Antonio Cedeño Cedano (Macho) / redaccion@editorabavaro.com
Delante del pasillo central estaba la puerta de entrada y salida, con fuertes barrotes de hierro para demostrarle a los que allí se encontraban que estaban presos y bien presos, aunque el pasillo era largo, y frente a la puerta pegado a la pared del pasillo central se divisaba una meseta formada por centenares de esposas metálicas, bien organizadas, relucientes al contacto con la mortecina luz, de una bombilla haragana, en espera de manos para atar, que debían tener un metro de alto por dos metros de largo, según mi apreciación de incipiente sastre acostumbrado al centímetro.

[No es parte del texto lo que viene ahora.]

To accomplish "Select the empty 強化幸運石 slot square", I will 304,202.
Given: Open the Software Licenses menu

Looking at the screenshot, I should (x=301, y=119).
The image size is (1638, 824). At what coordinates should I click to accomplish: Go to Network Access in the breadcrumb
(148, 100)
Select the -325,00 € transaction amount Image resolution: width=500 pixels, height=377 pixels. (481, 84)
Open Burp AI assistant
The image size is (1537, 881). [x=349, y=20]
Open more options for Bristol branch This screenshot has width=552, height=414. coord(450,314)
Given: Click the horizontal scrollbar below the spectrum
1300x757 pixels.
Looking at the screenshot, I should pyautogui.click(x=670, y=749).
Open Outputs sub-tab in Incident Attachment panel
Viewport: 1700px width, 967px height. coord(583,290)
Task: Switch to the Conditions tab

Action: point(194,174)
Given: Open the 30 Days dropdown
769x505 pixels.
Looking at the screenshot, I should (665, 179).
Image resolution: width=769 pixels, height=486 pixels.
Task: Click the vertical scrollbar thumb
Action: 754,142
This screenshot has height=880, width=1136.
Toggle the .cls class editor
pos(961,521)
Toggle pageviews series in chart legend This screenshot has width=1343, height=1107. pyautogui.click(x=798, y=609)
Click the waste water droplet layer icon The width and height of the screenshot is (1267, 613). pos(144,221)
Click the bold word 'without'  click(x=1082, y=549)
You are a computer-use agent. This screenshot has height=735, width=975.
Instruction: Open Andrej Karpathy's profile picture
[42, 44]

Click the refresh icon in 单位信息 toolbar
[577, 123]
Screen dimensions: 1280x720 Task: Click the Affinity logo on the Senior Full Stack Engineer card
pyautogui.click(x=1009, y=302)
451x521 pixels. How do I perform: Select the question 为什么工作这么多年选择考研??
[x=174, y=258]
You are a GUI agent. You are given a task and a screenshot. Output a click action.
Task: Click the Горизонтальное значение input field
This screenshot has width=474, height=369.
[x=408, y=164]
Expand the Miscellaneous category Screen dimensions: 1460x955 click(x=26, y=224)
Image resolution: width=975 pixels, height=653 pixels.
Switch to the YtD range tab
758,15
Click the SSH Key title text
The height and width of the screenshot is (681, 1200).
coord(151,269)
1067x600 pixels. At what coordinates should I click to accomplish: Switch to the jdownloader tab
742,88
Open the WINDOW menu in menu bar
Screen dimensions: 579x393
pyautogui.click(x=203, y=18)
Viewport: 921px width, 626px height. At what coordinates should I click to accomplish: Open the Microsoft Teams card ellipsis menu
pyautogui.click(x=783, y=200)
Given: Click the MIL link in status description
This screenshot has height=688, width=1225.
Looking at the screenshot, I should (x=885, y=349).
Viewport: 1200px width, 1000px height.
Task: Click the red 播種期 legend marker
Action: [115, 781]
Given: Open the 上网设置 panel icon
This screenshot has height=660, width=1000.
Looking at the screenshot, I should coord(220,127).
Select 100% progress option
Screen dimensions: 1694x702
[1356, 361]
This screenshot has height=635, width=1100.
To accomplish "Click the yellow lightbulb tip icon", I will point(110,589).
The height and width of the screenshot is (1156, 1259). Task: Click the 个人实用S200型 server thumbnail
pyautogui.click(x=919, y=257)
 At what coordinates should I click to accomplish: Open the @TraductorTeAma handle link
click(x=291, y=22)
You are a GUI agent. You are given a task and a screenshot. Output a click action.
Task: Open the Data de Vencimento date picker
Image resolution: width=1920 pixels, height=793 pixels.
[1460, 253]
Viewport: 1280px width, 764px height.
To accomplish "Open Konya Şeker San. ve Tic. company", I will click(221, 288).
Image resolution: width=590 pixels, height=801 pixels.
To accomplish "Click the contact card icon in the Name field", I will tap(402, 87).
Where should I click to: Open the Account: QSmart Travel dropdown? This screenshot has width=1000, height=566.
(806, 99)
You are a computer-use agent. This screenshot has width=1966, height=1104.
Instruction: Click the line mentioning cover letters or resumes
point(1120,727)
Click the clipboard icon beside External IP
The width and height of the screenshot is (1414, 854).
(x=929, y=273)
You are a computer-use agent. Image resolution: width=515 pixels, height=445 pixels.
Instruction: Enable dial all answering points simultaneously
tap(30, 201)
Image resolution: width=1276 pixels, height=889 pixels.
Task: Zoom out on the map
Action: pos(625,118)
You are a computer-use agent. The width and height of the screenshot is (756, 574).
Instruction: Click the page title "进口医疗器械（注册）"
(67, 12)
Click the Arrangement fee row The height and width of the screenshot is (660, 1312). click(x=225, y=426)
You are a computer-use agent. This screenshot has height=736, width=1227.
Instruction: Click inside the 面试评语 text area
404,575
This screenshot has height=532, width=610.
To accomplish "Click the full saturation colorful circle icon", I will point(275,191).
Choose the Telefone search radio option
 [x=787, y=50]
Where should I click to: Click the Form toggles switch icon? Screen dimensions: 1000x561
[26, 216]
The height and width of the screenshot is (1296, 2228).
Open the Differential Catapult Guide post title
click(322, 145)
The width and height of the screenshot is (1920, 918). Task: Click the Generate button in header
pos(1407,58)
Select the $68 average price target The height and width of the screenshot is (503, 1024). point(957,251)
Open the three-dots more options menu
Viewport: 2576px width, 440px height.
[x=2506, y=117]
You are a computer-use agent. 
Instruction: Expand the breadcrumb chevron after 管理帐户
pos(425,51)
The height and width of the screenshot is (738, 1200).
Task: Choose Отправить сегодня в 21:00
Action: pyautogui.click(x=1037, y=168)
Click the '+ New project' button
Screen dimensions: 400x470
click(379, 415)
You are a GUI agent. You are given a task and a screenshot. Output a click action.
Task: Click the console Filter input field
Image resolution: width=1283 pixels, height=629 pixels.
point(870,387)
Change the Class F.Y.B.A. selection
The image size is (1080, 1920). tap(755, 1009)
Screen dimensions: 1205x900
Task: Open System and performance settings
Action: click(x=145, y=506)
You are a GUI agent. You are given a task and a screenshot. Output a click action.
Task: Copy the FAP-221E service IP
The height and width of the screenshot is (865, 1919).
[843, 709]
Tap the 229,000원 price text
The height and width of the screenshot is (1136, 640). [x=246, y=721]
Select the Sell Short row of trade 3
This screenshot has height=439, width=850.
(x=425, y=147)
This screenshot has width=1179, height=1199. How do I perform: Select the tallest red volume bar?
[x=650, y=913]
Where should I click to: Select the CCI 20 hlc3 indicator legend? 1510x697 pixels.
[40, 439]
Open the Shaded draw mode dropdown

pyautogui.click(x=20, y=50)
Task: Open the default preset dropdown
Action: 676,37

Un militar enfundado en un overol camuflageado, con seis pies, nueve pulgadas y unas doscientas ochenta libras con unos bipces, o molleros, unos tatuajes ininteligibles, los cuidaba celosamente, era el verdugo. El hombre que grillete en manos ataba los prisioneros y los conducía a la cámara de tortura para hacerlo cantar, por su color y cabellera de bija, le llamaban caco de locrio.
La fila formada por hombres, mujeres y niños era interminable. Venían del lado oeste, del primero y segundo piso, tomando en cuenta de que estábamos inmerso en un subterráneo de unos cuatro o cinco pisos, contado a ojo de buen cubero, y tomando en cuenta los movimientos, al llegar a la pila, el verdugo ataba las manos que eran levantadas por los presidiarios indefensos, mientras que los conductores seguían tras ellos a paso apresurados; por el número de prisioneros, deduje que habían varios centros de torturas investigativos.
Un marinero vistiendo un chamaco azul, una gorra blanca, portando un suape y una cubeta en las manos se acercó y me hizo entrega, como si quisiera que me quitara de la puerta, me ordenó que limpiara el pasillo.